Richmond also criticised the spending of £235m on what he termed “low-skill and generic jobs that are now counted as an apprenticeship, including working on a shop checkout, serving drinks in a bar and being part of an airline cabin crew”. These roles, he said, with minimal training and low wages, should not meet any definition of apprenticeship. He noted that “Even learning how to play football has now been labelled as a ‘Sporting Excellence’ apprenticeship to get access to the funding generated by the levy.”
Richmond had eight recommendations for the government, including:
- Introducing a world-class definition of an “apprenticeship” benchmarked against the best systems in the world
- Department for Education should restrict the use of the term “apprenticeship” to training at Level 3 (equivalent to A-levels) only
- Degree and masters level courses should be excluded from the levy
- The existing co-payment rate of 5% should be replaced by a tiered co-payment rate from levels 3 to 6 starting at 0% and rising to 75% for Level 6 programmes
- The 10% top-up invested by government in the HMRC digital accounts of levy-paying employers should be withdrawn.
He contends that if all eight recommendations had been implemented since April 2017, £1bn would have been saved, a third of the funds generated by the levy.

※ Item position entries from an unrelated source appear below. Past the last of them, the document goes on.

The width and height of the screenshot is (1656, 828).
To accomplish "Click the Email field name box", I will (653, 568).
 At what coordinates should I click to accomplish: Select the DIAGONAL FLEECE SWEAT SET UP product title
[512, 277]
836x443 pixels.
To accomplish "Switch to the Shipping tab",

The report was not given a universal welcome. Association of Employment and Learning Providers (AELP) chief executive Mark Dawe said apprenticeships should be available to employers of all sizes to access to the full range of apprenticeship programmes from Level 2 through to Level 7, adding: “We have to repeat ourselves because whatever guise Tom Richmond has taken since leaving government, he sounds like a scratched record on the subject.”

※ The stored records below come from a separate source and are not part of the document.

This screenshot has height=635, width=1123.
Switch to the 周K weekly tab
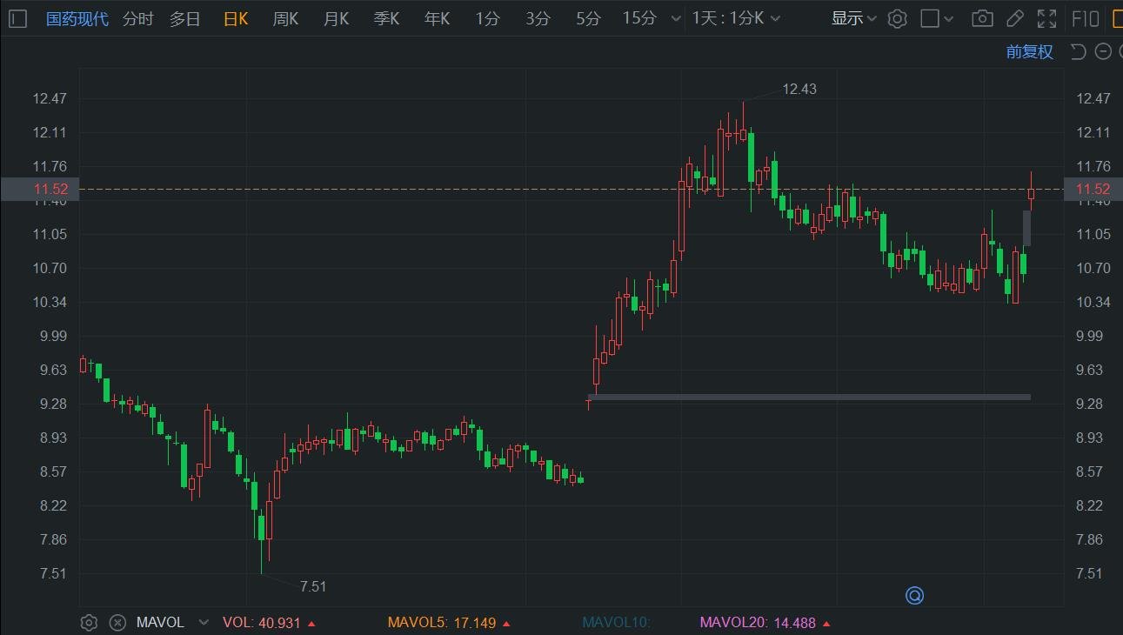[x=285, y=18]
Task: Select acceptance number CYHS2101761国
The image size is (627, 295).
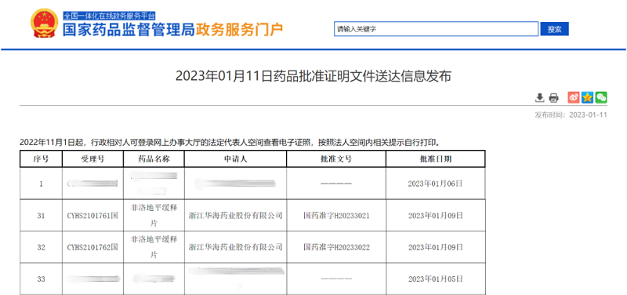Action: [x=92, y=216]
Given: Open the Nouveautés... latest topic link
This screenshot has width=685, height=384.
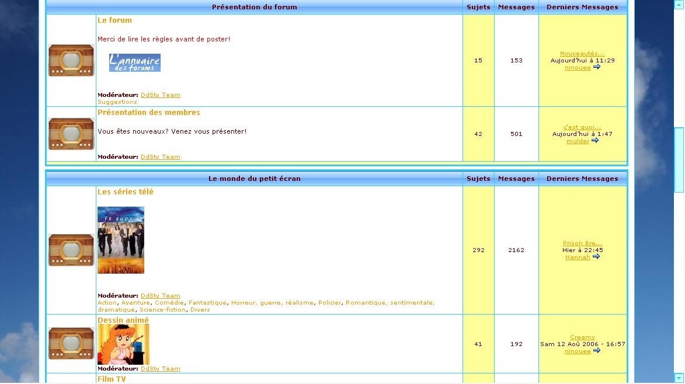Looking at the screenshot, I should tap(582, 54).
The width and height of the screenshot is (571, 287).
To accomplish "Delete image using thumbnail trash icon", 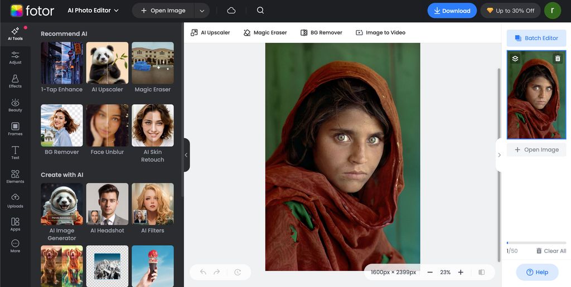I will (558, 59).
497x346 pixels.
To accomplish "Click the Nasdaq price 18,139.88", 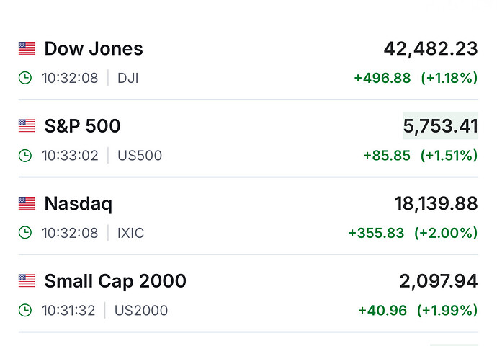I will pyautogui.click(x=436, y=204).
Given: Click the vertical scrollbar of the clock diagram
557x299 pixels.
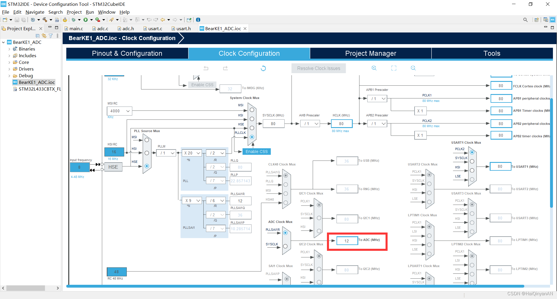Looking at the screenshot, I should (x=551, y=153).
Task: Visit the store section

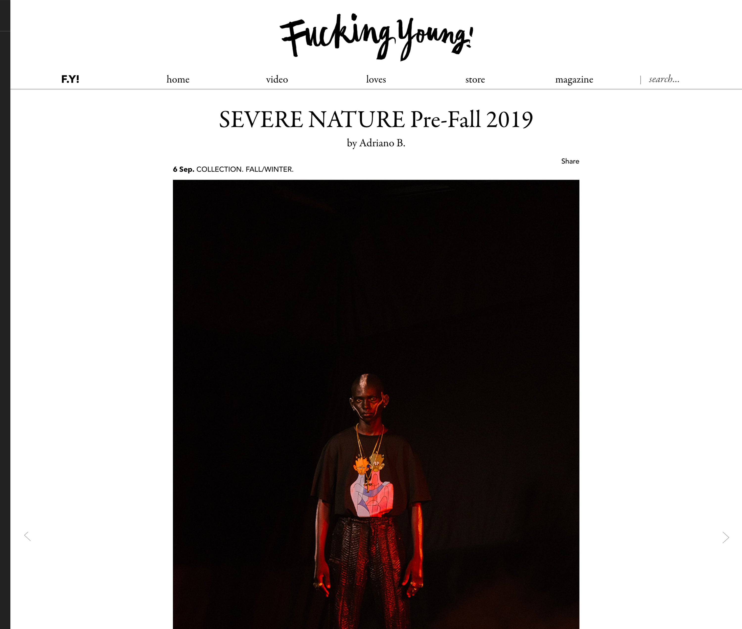Action: pos(475,79)
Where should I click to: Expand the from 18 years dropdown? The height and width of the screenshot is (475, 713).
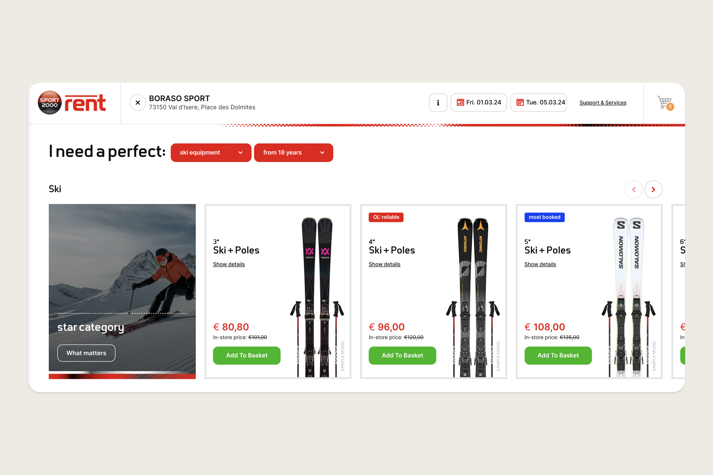tap(293, 153)
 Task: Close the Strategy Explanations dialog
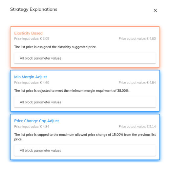155,11
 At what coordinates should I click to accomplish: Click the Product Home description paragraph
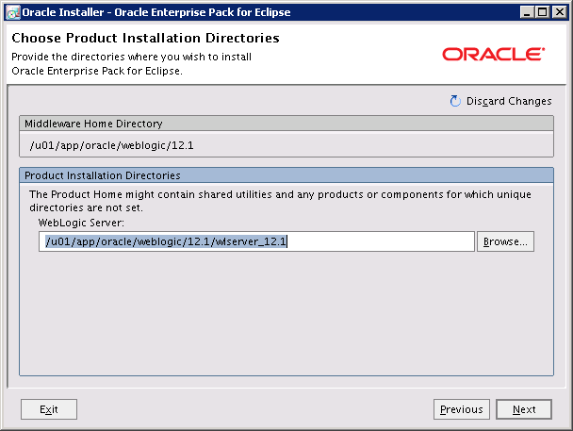pyautogui.click(x=279, y=199)
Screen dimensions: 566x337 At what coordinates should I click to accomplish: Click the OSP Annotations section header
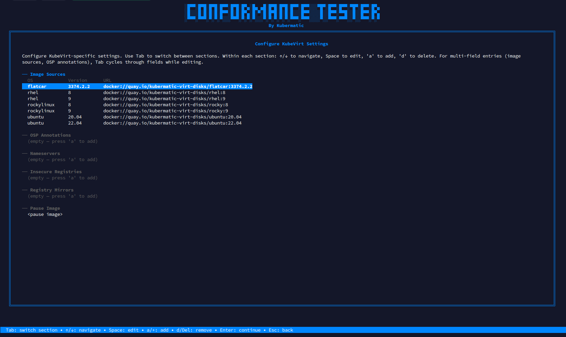click(50, 135)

Dawe dismissed Richmond’s claim that the new Level 2 standards in England fall short of the definition of a “proper apprenticeship” and said “the caricatures used bear no resemblance to the reality of what is actually being learnt by the apprentice.”
AELP represents training providers who train about two out of every three apprentices in England.
The best systems in the world have a very clear role for apprenticeships; they are used for young people to get started in careers in skilled jobs. They used to be like this in this country too” – Tom Richmond
Richmond said the current approach would not meet the needs of those in poorer regions: “If the government wants apprenticeships to be taken seriously by young people, parents and teachers, they must protect this historic brand by scrapping all the ‘fake apprenticeships’ and benchmarking our training programmes against the best in the world. Not only will this save hundreds of millions each year, it will provide more opportunities for young people to train as genuine apprentices, especially those living in the most deprived areas.
“Despite being set up with the best intentions, the apprenticeship levy is now descending into farce.”
A Department for Education spokesperson said: “The Institute for Apprenticeships and Technical Education approves all apprenticeship standards to ensure they meet high-quality requirements. Our reforms mean apprenticeships are better quality, lasting for a minimum of 12 months with at least 20% off-the-job training. In 2017 we introduced legislation so training cannot be called an apprenticeship unless it meets those basic criteria and the minimum quality requirements set by us.”
The Conservative Party manifesto stated that the government would improve the apprenticeship levy but did not reveal any details.